Dans “Go” tu t’adresses à ta petite sœur et tu dis : “Prends soin de ton petit cœur, trop loin de ma petite sœur”. C’est quoi, l’histoire derrière ?

Ma petite sœur s’appelle Margot, son surnom, c’est Gogo et ça fait un jeu de mots avec “Go ! Go ! Go !”. Tout est dit dans la chanson, je ne peux rien te dire de plus sinon je vais pleurer. [rires]

Dans “Mystère”, tu dis “Tous les ans, tous les ans, je pleure quand c’est jour de pluie parce que ton cœur est au fond du puits”.

Je parle de ma meilleure amie. C’est quelqu’un de tellement solaire, tellement incroyable que j’avais envie de lui écrire une chanson.
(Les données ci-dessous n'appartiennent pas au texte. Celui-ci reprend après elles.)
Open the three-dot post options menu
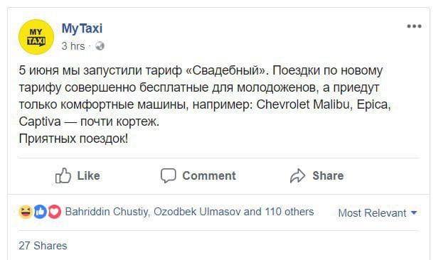The height and width of the screenshot is (260, 436). point(414,26)
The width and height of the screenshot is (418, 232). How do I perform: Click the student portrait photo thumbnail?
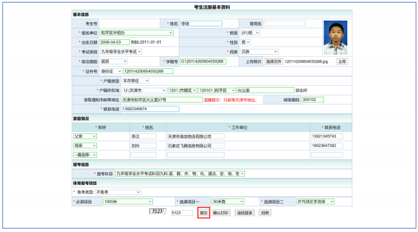(x=335, y=37)
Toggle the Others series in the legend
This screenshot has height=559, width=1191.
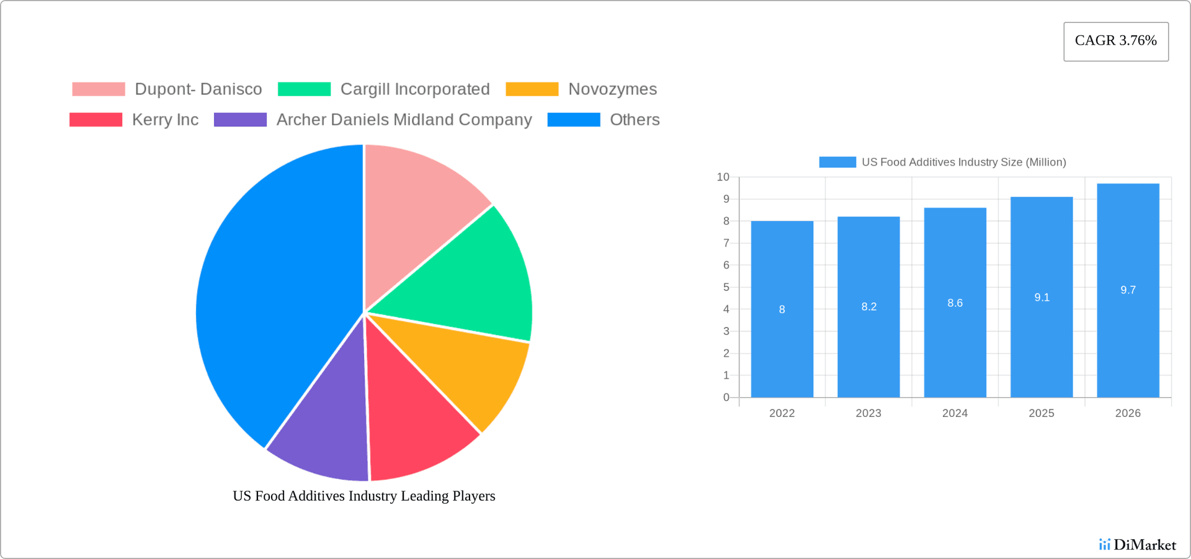click(x=635, y=119)
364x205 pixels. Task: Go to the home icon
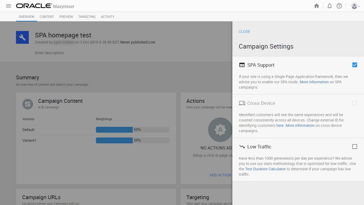(317, 6)
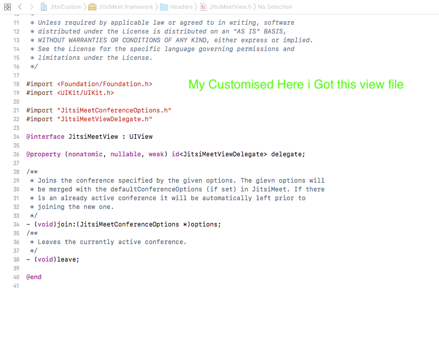
Task: Click the @end keyword
Action: 34,277
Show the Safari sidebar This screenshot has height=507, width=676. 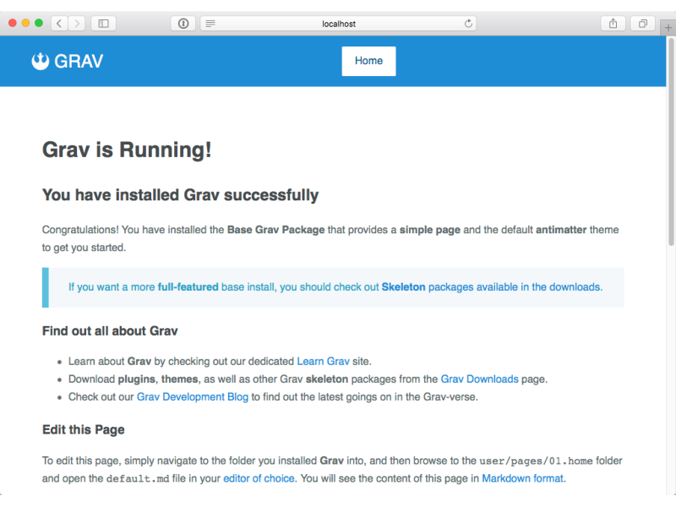click(104, 24)
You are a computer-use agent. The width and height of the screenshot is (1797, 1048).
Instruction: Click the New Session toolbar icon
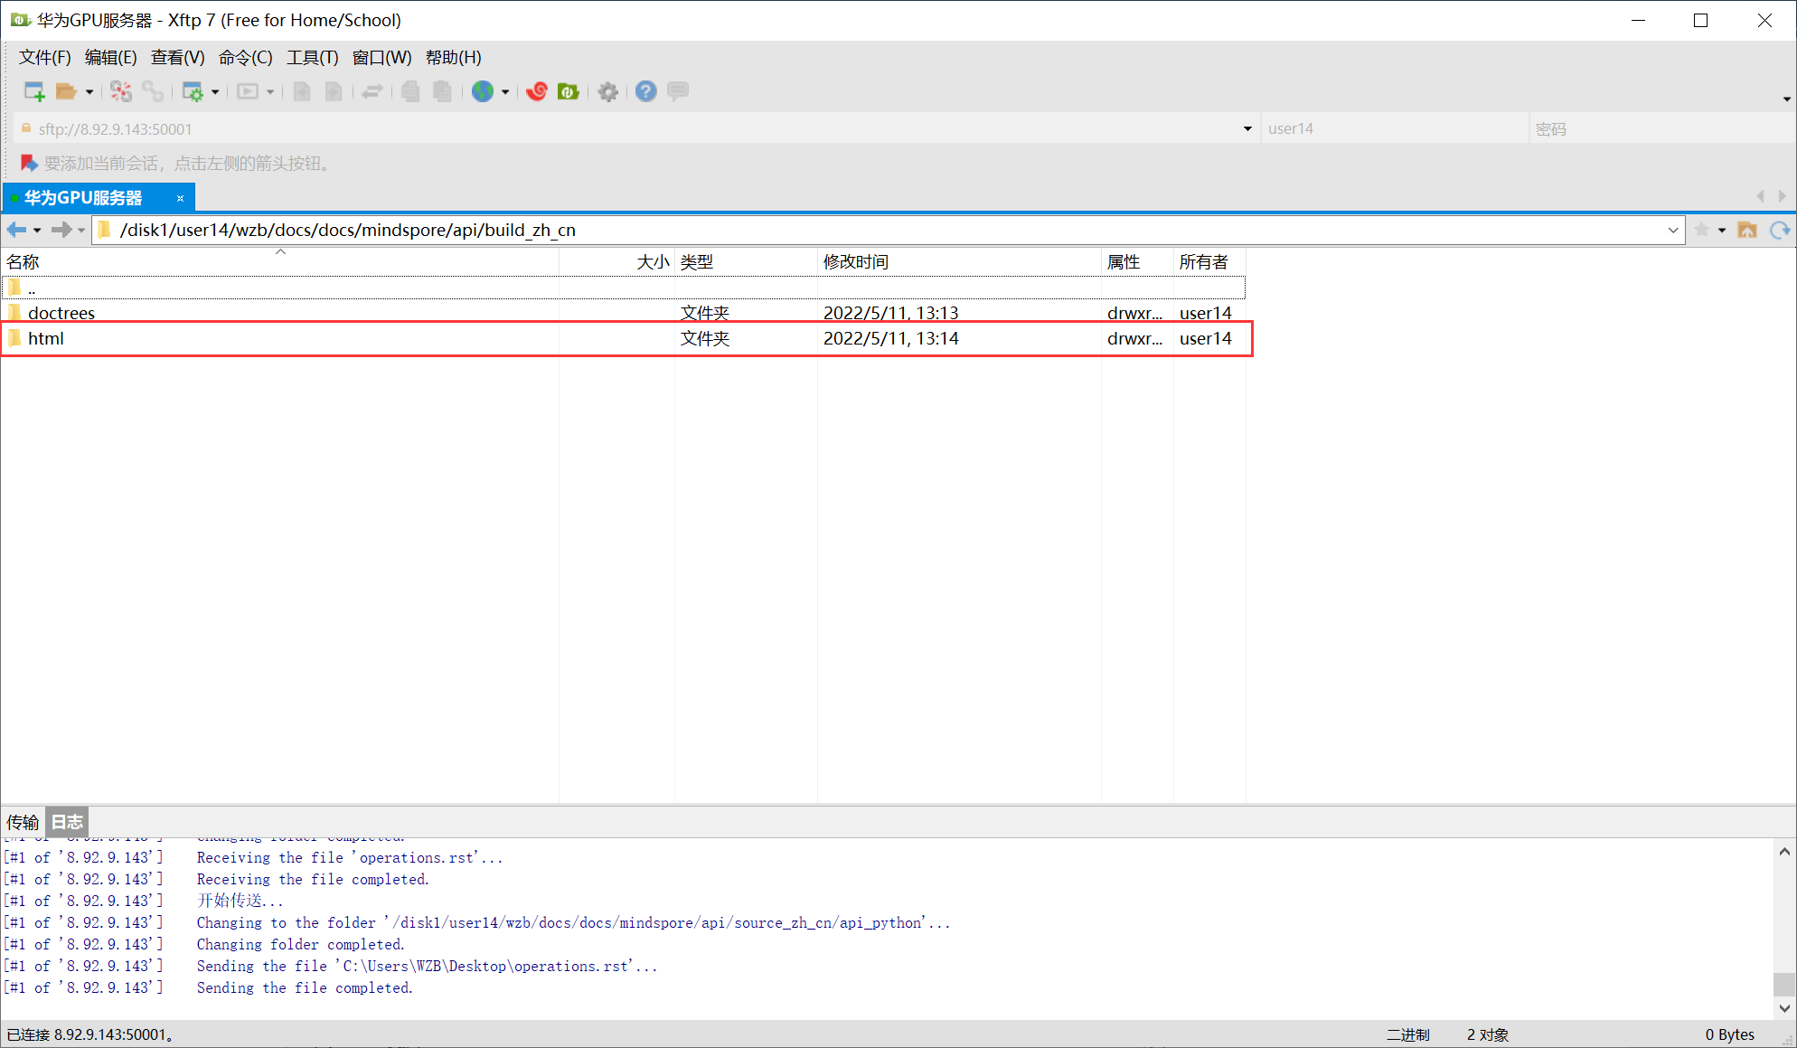34,91

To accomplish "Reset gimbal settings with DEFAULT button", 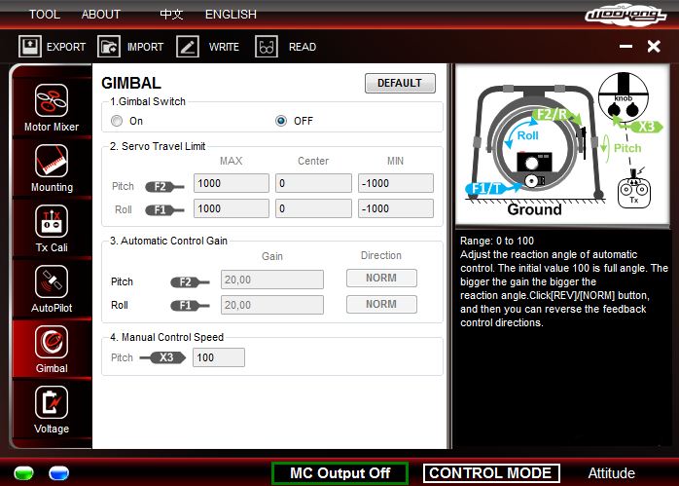I will (x=400, y=84).
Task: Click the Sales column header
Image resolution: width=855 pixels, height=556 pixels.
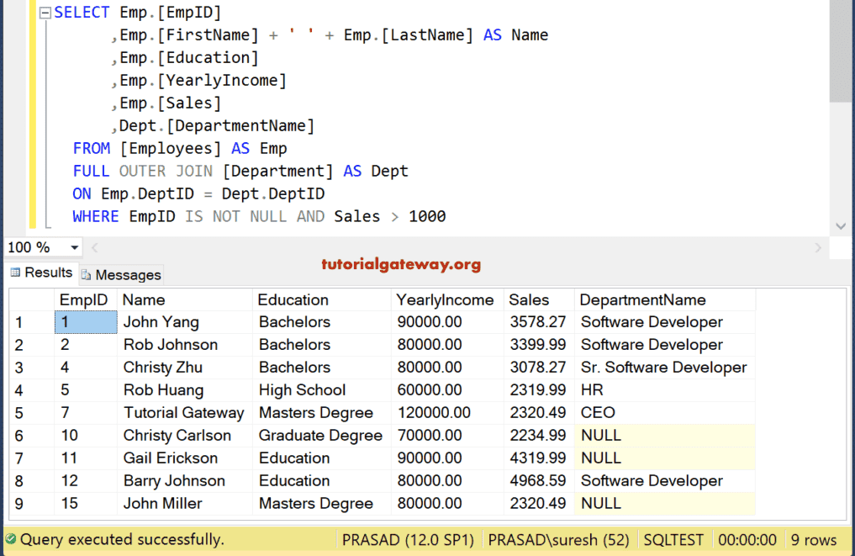Action: [529, 299]
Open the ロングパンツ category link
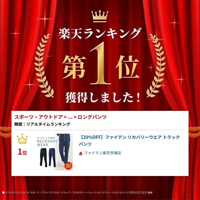 (x=92, y=117)
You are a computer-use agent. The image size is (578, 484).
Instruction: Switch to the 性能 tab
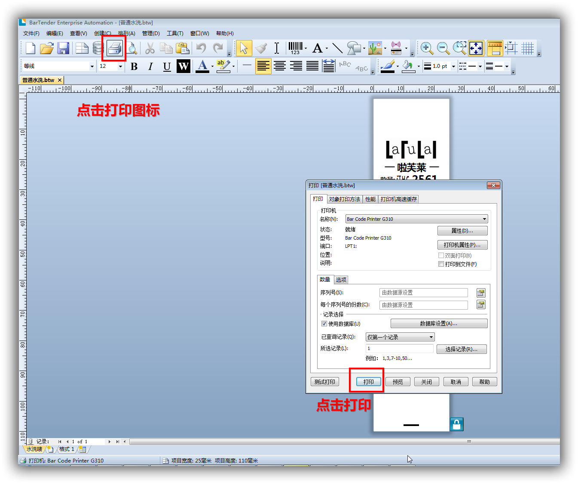coord(370,199)
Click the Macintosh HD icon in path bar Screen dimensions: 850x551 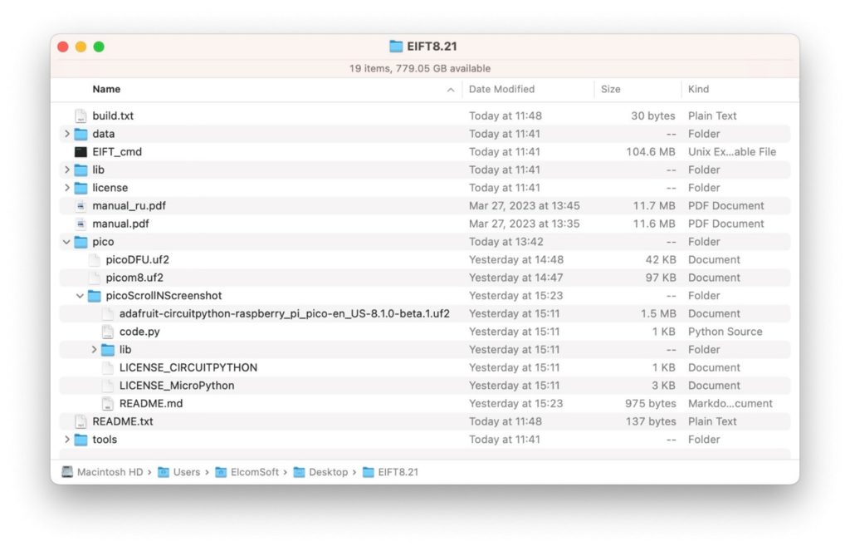point(66,471)
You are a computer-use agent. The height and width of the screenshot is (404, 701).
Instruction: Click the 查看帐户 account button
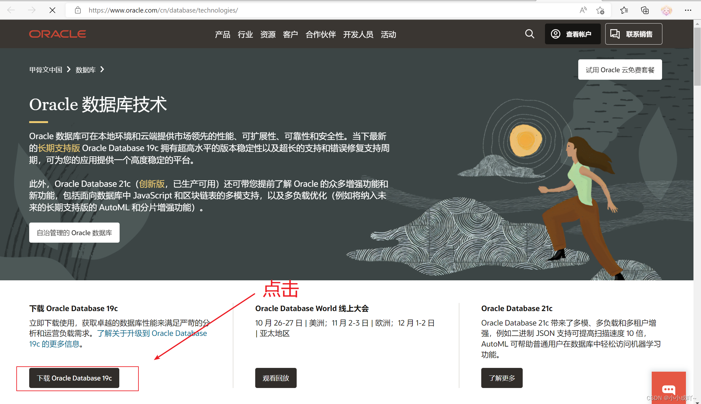(x=573, y=34)
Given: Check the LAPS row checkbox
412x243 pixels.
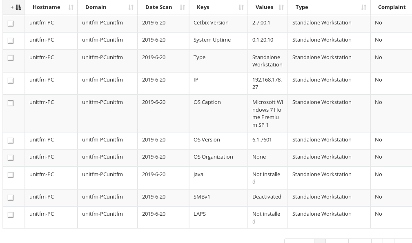Looking at the screenshot, I should tap(11, 215).
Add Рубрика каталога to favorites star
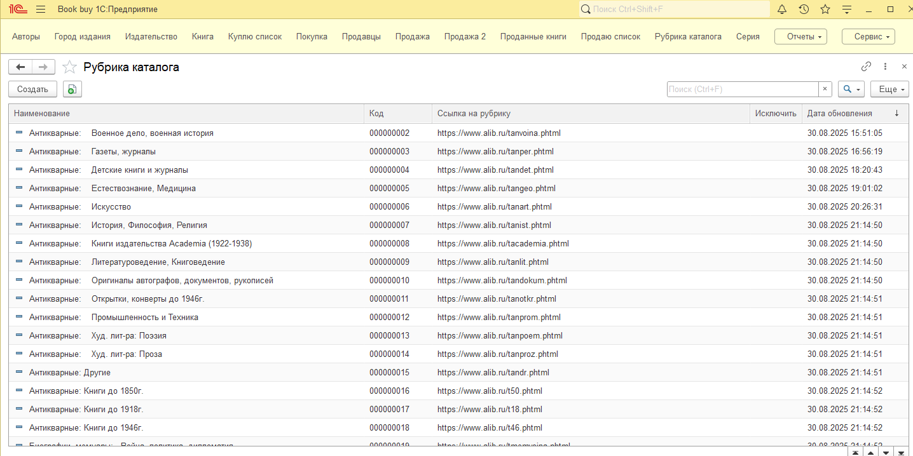 (x=70, y=67)
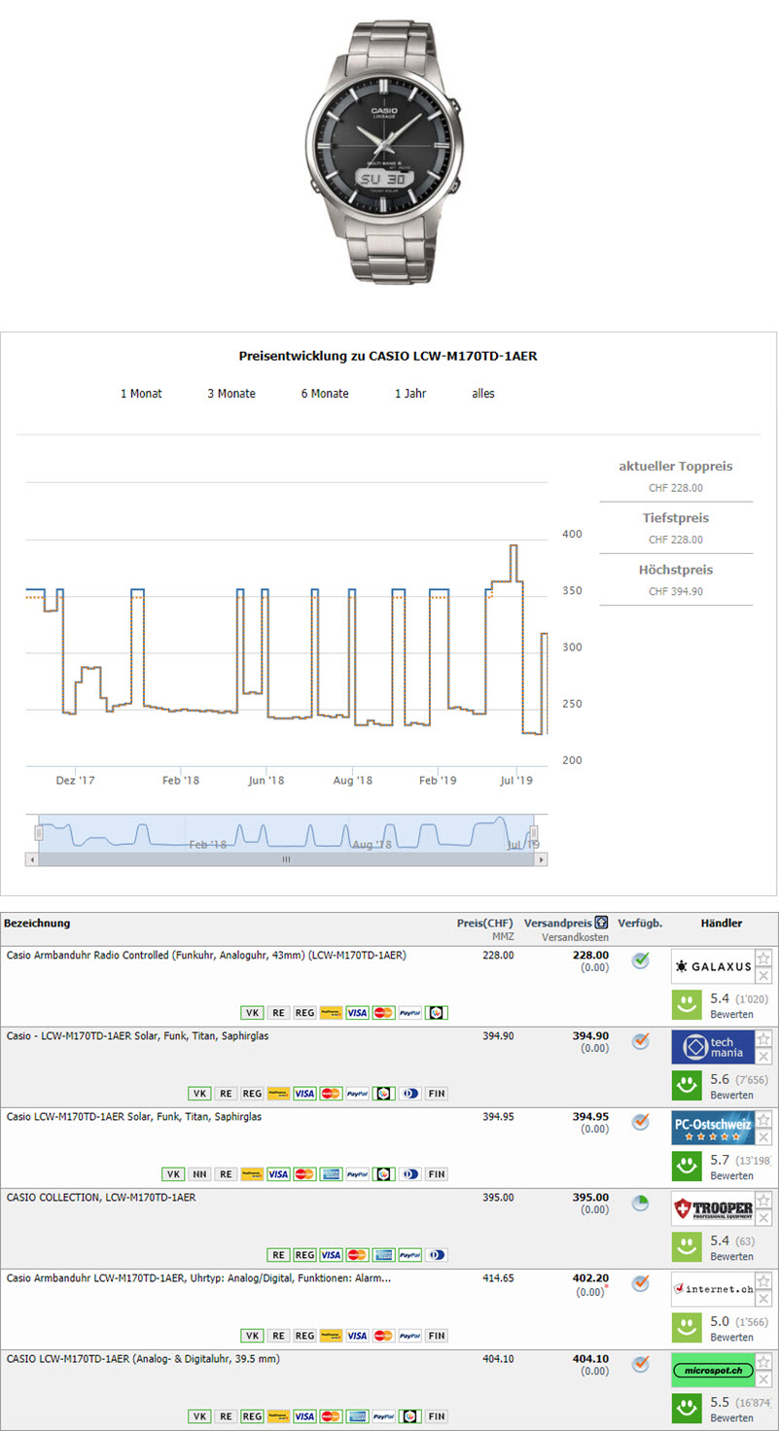Click the PC-Ostschweiz merchant logo
This screenshot has height=1431, width=779.
[712, 1128]
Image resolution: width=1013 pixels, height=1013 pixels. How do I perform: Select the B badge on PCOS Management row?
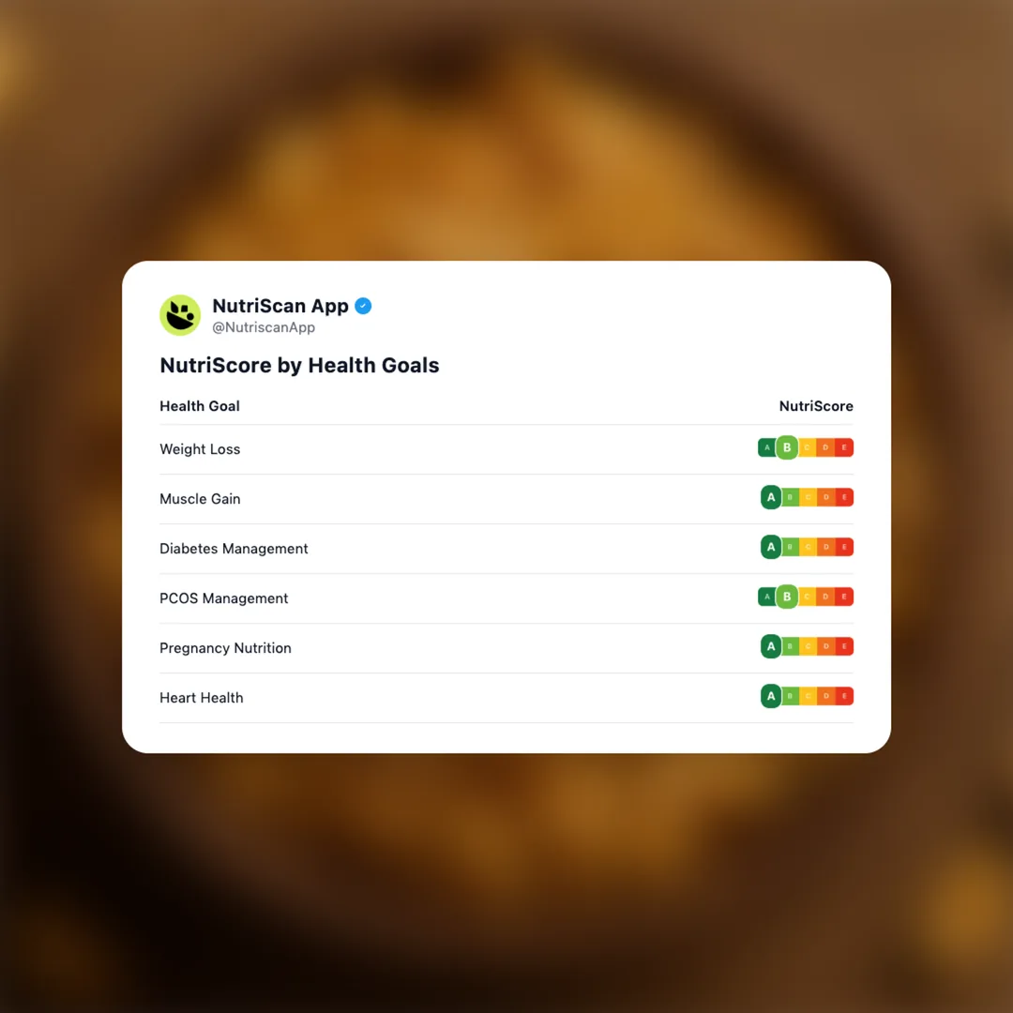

J’avais envie de lui donner de la force aussi, parce que c’est quelqu’un qui souffre vachement intérieurement et qui a vécu un deuil terrible.

C’est toujours très particulier de parvenir à écrire sur le deuil, mais en plus, raconter le deuil de quelqu’un d’autre, c’est puissant.

Oui, je crois qu’elle a vraiment capté ce que j’ai voulu lui dire dans la chanson et elle a été super touchée quand elle a écouté. Elle a carrément exorcisé ce qu’elle avait refoulé.

Je pense qu’il n’y aura jamais assez de chansons sur le deuil. Même si c’est une histoire qui est très personnelle pour ton amie, ça devient toujours universel. C’est un peu comme “Là où on dort heureux” de Tuerie. C’est toujours puissant et nécessaire.

“Là où on dort heureux”, quelle chanson incroyable. C’est un chef-d’œuvre, cette chanson. Tuerie a tout défoncé.

“Fleur de peau”, c’est une chanson importante dans ce projet avec un joli petit visualizer. C’est une chanson plus légère et solaire dans l’album !

C’est la première chanson qu’on a composée tous ensemble aux Santolines, dans la maison, lors de la résidence. “Fleur de peau”, c’est une chanson légère et solaire mais en même temps, je parle de chrysanthème dedans, il y a des mots qui ressortent comme ça. Ça parle de quand j’ai rencontré Moussa, je sortais d’une grosse peine de cœur et j’étais assez fébrile, j’avais peur de me lancer complètement dans la relation parce que c’était très, très fort et très intense. Ça m’a juste réconciliée avec l’amour en fait, cette rencontre avec Moussa. Cette chanson parle de ça.

ONZE, le premier album d’Enchantée Julia, est disponible sur toutes les plateformes.